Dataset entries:
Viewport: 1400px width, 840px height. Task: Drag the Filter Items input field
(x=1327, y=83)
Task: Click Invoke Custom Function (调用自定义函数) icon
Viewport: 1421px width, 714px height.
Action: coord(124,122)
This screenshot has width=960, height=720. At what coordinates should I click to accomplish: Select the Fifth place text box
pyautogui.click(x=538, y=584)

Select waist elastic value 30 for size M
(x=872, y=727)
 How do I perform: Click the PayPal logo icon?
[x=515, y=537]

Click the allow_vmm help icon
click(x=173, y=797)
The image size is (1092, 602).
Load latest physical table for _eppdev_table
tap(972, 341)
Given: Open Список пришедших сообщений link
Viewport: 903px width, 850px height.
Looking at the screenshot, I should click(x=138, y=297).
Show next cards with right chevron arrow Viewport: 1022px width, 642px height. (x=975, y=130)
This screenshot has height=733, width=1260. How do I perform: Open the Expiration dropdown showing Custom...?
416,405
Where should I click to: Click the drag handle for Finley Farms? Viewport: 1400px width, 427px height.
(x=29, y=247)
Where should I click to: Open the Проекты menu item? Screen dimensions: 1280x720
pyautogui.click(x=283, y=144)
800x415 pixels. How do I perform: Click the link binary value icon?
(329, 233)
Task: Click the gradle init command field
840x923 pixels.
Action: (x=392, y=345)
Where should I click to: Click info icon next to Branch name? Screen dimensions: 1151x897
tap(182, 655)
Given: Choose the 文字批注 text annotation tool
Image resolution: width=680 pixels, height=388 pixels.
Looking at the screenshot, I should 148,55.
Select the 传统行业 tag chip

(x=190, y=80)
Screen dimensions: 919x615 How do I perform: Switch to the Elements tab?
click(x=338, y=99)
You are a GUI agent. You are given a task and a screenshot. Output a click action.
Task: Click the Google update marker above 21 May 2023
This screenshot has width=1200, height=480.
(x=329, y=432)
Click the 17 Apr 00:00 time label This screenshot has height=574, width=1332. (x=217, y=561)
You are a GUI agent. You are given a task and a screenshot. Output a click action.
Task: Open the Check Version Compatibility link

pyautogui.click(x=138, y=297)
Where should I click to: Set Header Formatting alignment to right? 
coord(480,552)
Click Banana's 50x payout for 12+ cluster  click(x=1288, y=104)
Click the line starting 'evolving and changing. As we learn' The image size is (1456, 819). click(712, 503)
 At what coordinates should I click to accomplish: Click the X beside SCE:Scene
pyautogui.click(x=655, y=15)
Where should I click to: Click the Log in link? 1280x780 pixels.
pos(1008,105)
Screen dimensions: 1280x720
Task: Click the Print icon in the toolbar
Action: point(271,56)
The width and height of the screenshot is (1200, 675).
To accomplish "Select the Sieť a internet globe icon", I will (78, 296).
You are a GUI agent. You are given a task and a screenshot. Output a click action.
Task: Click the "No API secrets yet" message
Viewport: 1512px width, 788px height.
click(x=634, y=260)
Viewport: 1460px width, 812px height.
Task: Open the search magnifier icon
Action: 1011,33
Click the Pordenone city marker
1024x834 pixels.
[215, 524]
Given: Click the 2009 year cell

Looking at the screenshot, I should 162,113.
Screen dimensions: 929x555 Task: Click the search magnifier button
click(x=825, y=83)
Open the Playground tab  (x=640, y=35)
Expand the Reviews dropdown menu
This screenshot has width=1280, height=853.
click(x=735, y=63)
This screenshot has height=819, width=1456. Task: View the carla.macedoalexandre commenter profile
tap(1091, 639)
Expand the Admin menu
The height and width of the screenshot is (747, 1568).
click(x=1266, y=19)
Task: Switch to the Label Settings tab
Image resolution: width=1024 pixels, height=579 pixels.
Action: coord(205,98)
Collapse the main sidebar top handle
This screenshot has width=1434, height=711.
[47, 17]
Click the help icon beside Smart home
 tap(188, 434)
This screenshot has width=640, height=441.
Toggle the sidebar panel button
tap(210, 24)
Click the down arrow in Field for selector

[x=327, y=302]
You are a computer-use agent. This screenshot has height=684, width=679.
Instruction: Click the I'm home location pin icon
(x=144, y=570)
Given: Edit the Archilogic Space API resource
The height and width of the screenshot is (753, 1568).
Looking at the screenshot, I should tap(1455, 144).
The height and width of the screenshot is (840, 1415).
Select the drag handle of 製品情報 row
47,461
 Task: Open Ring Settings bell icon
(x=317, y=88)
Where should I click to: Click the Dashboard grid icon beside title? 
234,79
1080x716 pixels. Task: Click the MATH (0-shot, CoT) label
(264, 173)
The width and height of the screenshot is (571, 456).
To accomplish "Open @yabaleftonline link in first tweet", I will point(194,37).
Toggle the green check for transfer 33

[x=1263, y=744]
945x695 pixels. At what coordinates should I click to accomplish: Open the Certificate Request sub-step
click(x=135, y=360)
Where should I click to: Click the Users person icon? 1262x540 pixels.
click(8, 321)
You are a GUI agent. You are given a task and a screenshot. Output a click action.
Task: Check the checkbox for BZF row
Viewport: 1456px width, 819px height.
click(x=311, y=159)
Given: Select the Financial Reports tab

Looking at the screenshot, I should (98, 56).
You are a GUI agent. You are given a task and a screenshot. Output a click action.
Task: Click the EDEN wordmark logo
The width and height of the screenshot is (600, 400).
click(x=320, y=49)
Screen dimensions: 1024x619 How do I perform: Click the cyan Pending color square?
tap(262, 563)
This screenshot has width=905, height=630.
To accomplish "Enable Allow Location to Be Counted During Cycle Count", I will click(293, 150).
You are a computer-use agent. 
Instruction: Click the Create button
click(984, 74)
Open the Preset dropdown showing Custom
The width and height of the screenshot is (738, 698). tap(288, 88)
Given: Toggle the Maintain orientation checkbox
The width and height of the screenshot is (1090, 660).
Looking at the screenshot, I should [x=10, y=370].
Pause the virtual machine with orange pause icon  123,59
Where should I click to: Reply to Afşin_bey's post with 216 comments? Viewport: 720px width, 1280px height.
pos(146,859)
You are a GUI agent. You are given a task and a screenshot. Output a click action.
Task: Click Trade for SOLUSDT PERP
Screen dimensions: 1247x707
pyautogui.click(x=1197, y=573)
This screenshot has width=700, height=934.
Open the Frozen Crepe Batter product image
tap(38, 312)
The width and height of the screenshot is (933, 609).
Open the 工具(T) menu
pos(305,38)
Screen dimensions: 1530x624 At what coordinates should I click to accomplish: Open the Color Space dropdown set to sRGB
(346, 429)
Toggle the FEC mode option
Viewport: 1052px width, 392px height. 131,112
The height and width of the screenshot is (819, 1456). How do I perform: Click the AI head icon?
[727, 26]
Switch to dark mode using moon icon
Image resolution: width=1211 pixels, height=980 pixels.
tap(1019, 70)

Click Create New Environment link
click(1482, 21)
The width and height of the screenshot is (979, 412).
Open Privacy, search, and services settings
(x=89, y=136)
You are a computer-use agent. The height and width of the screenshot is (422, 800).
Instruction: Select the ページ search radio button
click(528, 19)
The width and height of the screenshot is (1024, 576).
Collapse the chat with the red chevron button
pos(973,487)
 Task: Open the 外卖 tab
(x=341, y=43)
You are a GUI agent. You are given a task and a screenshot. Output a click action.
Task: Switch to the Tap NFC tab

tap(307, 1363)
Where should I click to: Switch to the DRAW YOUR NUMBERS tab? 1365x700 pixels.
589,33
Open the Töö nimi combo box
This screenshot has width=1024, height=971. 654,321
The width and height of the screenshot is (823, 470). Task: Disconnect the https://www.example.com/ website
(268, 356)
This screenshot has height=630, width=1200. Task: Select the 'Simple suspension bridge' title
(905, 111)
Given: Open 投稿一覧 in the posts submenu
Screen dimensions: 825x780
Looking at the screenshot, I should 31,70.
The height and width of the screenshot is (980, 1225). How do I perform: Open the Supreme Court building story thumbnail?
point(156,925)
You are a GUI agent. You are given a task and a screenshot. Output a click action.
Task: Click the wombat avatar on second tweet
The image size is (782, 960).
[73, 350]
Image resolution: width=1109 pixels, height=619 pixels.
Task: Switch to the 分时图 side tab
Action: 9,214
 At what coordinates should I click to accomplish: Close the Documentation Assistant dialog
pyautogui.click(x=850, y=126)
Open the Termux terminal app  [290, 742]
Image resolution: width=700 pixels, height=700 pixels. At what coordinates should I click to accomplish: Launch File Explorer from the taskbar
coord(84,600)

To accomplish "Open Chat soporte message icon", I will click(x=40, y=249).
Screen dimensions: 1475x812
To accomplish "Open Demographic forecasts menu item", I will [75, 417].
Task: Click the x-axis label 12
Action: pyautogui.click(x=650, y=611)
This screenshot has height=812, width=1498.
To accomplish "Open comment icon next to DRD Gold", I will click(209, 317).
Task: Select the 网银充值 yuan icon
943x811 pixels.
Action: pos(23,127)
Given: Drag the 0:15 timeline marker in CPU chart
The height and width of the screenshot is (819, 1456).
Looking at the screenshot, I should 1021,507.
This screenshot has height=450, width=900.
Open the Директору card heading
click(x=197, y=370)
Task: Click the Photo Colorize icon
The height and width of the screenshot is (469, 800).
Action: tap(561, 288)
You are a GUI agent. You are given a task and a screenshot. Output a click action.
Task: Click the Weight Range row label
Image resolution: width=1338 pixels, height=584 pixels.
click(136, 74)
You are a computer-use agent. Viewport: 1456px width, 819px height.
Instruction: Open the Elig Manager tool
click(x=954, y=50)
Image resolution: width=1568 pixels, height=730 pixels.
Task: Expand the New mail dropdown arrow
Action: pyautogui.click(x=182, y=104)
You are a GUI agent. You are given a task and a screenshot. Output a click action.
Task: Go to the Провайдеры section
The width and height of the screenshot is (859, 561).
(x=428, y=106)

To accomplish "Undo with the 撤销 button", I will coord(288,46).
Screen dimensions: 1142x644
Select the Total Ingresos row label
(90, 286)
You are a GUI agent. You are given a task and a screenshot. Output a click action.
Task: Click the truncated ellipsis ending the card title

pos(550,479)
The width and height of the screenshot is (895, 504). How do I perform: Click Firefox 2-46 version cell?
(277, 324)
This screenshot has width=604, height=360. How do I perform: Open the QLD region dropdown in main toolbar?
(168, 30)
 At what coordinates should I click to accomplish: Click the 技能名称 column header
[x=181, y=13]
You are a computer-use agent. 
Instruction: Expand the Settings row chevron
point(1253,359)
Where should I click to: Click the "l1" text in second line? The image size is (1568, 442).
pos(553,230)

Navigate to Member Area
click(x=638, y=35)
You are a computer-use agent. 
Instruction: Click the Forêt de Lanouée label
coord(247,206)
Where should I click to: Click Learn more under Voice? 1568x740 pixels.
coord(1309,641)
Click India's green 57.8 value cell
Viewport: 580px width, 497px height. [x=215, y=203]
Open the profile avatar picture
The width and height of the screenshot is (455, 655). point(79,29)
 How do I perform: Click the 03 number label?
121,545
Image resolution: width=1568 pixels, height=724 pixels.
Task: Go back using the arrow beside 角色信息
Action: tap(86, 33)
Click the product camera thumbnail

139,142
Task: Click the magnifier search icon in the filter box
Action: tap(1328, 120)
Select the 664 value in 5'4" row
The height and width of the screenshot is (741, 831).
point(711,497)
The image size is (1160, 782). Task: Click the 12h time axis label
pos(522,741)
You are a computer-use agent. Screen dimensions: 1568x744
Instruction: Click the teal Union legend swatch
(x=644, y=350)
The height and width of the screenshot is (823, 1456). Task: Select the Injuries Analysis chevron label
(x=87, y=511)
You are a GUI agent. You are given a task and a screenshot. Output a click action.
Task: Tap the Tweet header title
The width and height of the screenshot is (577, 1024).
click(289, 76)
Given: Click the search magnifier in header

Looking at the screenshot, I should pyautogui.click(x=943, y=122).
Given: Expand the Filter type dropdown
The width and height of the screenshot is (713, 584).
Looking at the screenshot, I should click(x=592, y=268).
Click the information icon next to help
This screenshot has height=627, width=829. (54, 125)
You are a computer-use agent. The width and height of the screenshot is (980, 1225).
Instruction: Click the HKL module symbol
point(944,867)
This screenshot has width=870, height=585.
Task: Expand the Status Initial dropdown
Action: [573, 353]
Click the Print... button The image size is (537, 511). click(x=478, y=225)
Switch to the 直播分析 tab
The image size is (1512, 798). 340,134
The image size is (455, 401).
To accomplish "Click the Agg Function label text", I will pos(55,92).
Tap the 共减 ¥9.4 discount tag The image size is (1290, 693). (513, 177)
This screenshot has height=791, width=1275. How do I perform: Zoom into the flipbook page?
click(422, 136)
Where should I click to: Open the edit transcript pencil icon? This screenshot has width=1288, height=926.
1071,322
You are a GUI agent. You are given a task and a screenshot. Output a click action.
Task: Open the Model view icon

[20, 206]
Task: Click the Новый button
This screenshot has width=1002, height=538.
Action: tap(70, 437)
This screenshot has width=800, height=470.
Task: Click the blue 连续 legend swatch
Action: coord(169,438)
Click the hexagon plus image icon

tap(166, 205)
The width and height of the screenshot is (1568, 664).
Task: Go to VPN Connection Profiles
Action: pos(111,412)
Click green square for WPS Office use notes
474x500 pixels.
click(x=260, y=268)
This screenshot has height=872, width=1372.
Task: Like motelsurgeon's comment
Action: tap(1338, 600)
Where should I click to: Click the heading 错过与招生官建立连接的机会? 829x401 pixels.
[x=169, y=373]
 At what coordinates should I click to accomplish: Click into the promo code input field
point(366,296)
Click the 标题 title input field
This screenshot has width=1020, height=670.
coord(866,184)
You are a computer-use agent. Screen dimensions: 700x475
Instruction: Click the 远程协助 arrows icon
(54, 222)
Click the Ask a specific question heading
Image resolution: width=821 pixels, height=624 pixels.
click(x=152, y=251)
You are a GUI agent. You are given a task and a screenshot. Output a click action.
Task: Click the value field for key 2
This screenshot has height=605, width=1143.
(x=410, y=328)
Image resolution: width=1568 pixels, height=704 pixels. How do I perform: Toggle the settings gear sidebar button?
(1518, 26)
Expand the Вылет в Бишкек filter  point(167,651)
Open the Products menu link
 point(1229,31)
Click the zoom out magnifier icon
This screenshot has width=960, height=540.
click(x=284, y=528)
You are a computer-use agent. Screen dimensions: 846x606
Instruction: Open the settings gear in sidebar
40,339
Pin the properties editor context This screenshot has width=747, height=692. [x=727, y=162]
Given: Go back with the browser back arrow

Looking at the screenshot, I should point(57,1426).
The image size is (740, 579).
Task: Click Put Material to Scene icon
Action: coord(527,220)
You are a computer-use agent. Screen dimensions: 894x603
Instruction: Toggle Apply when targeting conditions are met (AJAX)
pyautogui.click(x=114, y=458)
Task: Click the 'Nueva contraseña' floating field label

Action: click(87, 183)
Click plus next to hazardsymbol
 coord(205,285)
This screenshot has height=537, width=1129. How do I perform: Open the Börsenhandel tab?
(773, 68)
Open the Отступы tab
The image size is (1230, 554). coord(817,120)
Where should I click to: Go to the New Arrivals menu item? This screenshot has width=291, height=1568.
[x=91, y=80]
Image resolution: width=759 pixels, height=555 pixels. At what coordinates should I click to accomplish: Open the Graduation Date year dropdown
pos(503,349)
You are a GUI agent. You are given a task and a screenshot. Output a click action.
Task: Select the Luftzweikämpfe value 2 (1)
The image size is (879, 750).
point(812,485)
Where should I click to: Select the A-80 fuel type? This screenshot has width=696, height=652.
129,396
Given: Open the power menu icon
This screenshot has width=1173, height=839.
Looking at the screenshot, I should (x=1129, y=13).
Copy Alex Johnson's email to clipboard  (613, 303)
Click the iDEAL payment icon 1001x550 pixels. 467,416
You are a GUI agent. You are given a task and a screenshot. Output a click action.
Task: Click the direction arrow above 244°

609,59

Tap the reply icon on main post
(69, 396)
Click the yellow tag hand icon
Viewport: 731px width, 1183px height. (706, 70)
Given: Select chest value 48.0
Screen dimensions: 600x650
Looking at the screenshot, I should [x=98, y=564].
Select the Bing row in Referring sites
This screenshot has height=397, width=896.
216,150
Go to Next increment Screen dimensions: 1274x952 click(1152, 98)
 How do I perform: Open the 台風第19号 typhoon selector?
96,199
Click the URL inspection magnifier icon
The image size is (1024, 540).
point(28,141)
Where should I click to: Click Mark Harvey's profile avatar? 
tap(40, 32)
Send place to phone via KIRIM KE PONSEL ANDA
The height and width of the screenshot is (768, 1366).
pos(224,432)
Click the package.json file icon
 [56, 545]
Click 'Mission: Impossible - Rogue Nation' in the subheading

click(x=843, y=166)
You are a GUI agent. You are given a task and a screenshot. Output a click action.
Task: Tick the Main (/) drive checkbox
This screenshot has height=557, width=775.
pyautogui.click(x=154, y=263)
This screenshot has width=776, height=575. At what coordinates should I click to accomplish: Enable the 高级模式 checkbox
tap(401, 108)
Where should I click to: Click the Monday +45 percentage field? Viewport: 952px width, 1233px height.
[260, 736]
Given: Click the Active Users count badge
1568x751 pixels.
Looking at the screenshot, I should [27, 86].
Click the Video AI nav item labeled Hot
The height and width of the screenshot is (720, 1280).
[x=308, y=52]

## What is expected
Gather all lines with the string "message" from the data.

## Exercise result
Task: Click the "No API secrets yet" message
To accomplish "Open Chat soporte message icon", I will click(x=40, y=249).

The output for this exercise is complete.